The concept refers to a future conflict likely to take place in the air, on land, at sea, in space and cyberspace.

"This isn't about Skynet and Terminator. This is about Ironman," Work told audience members at the annual Association of the United States Army conference in Washington, D.C., on Tuesday.

Work spoke before panelists -- including Army Gen. David Perkins, commanding general of U.S. Training and Doctrine Command; Undersecretary of the Navy Janine Davidson; Air Force Chief of Staff Gen. David Goldfein; Marine Corps Commandant Gen.

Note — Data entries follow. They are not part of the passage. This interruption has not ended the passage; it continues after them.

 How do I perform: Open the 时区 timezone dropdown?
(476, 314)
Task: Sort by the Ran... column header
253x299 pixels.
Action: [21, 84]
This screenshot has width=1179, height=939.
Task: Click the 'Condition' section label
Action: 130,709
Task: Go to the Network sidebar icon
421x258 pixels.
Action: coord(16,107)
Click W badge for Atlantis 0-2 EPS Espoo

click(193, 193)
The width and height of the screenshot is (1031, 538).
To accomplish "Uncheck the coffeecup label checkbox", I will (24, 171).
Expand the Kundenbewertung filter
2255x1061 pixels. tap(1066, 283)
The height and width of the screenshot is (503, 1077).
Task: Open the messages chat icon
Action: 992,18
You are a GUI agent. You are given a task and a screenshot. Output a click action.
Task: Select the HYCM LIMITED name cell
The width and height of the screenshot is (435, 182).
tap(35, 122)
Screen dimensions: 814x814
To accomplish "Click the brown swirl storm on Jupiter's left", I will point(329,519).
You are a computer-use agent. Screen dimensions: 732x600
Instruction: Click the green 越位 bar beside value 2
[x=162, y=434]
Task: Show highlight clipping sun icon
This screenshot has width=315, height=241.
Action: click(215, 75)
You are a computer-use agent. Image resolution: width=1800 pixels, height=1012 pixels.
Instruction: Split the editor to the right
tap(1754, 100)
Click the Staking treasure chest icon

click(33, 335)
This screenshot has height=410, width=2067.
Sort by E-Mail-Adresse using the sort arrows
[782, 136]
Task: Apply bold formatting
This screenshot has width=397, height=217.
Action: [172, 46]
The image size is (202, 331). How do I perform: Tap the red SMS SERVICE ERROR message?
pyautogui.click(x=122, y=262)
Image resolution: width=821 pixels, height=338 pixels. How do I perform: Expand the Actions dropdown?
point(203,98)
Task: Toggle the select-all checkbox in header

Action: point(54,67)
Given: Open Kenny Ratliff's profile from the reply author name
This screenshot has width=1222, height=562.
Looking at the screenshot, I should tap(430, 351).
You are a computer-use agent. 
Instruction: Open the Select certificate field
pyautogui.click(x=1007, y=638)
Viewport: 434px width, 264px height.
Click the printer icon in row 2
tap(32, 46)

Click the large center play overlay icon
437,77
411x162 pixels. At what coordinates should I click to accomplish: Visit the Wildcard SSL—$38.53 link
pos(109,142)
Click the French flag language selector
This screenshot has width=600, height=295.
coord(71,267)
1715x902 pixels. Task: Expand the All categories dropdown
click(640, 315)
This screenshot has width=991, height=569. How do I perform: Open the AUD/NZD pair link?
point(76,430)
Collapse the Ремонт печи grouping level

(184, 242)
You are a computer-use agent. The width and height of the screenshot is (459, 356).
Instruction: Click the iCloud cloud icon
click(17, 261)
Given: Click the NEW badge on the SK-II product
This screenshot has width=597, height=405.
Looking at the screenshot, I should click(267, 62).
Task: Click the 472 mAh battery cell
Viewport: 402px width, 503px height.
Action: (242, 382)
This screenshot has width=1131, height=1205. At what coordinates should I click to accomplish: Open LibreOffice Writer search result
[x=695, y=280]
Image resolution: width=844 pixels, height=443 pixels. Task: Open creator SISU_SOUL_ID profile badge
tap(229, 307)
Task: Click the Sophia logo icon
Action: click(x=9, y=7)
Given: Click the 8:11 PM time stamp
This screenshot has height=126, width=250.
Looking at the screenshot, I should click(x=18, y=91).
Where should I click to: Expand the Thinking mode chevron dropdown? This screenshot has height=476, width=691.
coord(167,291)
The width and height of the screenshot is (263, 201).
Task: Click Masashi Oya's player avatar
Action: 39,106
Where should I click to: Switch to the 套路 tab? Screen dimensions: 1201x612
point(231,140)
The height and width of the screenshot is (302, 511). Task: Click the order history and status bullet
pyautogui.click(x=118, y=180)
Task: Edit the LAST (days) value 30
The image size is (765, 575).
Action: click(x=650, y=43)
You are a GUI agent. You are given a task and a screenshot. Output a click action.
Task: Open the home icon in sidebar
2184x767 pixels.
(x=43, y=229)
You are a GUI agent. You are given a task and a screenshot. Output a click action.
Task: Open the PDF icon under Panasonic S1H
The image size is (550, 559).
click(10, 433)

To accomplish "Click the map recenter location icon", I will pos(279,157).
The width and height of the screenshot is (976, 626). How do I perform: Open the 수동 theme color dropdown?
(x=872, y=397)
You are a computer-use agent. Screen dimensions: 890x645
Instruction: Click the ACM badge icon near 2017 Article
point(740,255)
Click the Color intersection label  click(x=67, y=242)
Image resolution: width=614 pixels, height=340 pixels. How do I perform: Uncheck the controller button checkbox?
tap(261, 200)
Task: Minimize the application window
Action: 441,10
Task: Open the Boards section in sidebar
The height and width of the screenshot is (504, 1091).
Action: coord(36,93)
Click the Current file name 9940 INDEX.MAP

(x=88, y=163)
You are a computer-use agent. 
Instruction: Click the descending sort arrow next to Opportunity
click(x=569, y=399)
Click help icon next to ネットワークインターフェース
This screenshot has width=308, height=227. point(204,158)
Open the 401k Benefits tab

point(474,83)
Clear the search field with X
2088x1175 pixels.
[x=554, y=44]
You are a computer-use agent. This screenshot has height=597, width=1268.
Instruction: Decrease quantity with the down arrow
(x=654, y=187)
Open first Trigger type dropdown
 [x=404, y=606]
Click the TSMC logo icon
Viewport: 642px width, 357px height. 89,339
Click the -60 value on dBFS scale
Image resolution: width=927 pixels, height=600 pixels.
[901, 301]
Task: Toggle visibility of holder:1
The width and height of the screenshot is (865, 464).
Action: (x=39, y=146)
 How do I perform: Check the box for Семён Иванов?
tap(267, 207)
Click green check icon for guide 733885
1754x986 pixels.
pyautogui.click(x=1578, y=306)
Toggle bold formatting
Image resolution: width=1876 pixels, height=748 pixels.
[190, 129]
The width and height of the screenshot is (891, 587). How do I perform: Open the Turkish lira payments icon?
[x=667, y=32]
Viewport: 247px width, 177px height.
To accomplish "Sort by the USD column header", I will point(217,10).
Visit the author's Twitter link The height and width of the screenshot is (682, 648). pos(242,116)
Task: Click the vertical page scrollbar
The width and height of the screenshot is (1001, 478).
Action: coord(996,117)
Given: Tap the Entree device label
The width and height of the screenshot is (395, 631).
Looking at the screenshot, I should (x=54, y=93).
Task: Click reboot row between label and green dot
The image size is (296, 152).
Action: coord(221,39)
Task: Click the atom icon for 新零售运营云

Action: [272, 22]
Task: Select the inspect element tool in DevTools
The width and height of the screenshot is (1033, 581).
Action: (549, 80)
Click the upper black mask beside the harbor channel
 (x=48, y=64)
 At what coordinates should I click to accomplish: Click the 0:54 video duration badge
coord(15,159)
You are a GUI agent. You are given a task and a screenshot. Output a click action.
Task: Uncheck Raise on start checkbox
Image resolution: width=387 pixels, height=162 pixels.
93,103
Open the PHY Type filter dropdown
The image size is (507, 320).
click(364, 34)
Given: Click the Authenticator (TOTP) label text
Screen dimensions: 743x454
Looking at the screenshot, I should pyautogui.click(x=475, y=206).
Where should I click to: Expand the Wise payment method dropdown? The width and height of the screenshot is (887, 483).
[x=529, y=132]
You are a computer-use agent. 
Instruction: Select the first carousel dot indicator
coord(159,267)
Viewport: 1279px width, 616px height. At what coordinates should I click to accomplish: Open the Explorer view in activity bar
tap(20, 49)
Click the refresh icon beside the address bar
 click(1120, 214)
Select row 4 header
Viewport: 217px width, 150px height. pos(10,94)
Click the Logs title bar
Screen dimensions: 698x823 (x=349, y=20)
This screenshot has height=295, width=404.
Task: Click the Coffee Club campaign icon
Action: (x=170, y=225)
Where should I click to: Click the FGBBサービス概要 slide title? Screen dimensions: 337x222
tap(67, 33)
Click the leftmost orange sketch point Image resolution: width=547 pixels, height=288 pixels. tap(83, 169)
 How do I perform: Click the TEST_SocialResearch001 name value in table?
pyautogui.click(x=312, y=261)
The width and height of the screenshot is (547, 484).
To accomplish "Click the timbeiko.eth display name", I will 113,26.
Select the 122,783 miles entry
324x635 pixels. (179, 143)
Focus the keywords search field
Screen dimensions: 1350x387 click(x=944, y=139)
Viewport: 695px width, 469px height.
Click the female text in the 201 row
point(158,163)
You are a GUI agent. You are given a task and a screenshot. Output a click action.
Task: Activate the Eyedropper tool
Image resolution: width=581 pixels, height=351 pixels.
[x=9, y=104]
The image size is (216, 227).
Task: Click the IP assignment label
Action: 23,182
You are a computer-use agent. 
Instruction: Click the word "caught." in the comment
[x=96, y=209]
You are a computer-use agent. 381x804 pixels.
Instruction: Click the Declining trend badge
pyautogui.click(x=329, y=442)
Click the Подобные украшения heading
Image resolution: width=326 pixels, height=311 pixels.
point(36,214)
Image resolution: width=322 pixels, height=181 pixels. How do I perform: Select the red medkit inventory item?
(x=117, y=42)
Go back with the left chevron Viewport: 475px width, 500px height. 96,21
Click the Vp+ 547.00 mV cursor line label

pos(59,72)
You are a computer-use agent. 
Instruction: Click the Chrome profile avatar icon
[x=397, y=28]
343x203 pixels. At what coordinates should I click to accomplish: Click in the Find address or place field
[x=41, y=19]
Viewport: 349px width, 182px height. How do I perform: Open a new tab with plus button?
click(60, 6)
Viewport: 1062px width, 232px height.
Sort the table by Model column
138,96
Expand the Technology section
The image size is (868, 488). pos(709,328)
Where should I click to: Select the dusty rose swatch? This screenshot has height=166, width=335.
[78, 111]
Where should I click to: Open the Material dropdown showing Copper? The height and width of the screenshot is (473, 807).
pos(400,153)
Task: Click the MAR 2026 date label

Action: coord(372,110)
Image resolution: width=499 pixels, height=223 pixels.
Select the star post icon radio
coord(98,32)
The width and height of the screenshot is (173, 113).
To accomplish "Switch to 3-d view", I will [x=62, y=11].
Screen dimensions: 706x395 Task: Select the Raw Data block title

Robert Neller -- came together for a highly anticipated forum to discuss the multi-domain battlespace and joint forces in future conflicts.

Work took the audience back to the escalation of the 1973 Arab-Israeli War fought throughout Sinai and the Golan Heights, quoting then-Brig.Gen. Robert Scales, who said it was "the first evidence of the precision revolution in warfare applied to ground combat."

Work said it was "clear the character of combat" had changed during the encounter, in which the U.S. Army was "shocked" to see just how Soviet-built equipment had advanced.

Fresh out of Vietnam, the U.S. lacked proper Pentagon funding and resources, and was a smaller force altogether, he said.

"So the response really bears remembering. We concluded that a smaller ground force backed by technology and honed by training could still form the foundation of a credible, conventional deterrent," Work said, hinting at the current model of U.S. joint forces working to sustain "an operational battle network."

"Like the 1973 war, Russian operations in both Ukraine and Syria have given us a glimpse of how this may play out" on the tactical battlefield. Work clarified, "We're not planning to fight a war against Russia, but it would be foolish not to pay attention to their operations because they are, quite frankly, a pacing competitor that tells us where we need to go to make sure that we have operational and tactical superiority.

"Look, technology is one thing, but there's all sort of technological advances we can do. But if that technology is not guided and shaped by good operational concepts and organizational constructs, it just isn't going to work," he continued.

Work took it a step further, saying troops shouldn't look at it from an "air-land battle 2.0," perspective as he once did, but should apply the strategy to multi-domains, many of which didn't exist at the height of the Cold War, such as cyber and electronic warfare.

"Multi-domain battle and cross-domain fires get at the very heart of the changing character of war. Ground forces will be central, as they always have been in the joint-war fight," he said.

Perkins said additive, correlational forces are the only way the U.S. can advance.

"How do we use some of the technologies, the autonomy, the machine-to-machine language, learning software … How do we use some of that to take the volume of ones and zeroes and pull that together so that commanders who are trying to make a decision can actually decide and move forces ... at a pace that the enemy can never keep up with?" Goldfein said. "We want them guessing."

Goldfein and Perkins both mentioned pushing back at nations in the anti-access area denial space, or A2/AD -- which more broadly refers to weapons and capabilities designed to keep the U.S. from approaching or encroaching upon foreign territories and holdings, or prohibiting access to global common areas.

Unlike Chief of Naval Operations Adm. John Richardson, who yesterday announced the Navy was done with the term A2/AD, Work encouraged Army leadership to "drive on" in its quest to challenge adversaries in the anti-access, area denial environment across air, land, sea, space and subsurface zones.

"Just like we own the night, I want you to tell us how we're going to own the electromagnetic night. I want to know how we do multi-domain battle. I want to know how command and control has to change," Work said.

The strategy to better fight across the multi-domain battlespace, likely to last decades, is where each of the services currently finds itself funneling ideas and working to properly train and equip troops for future wars, the officials said.

Neller said, "We need to change enough where we have an advantage."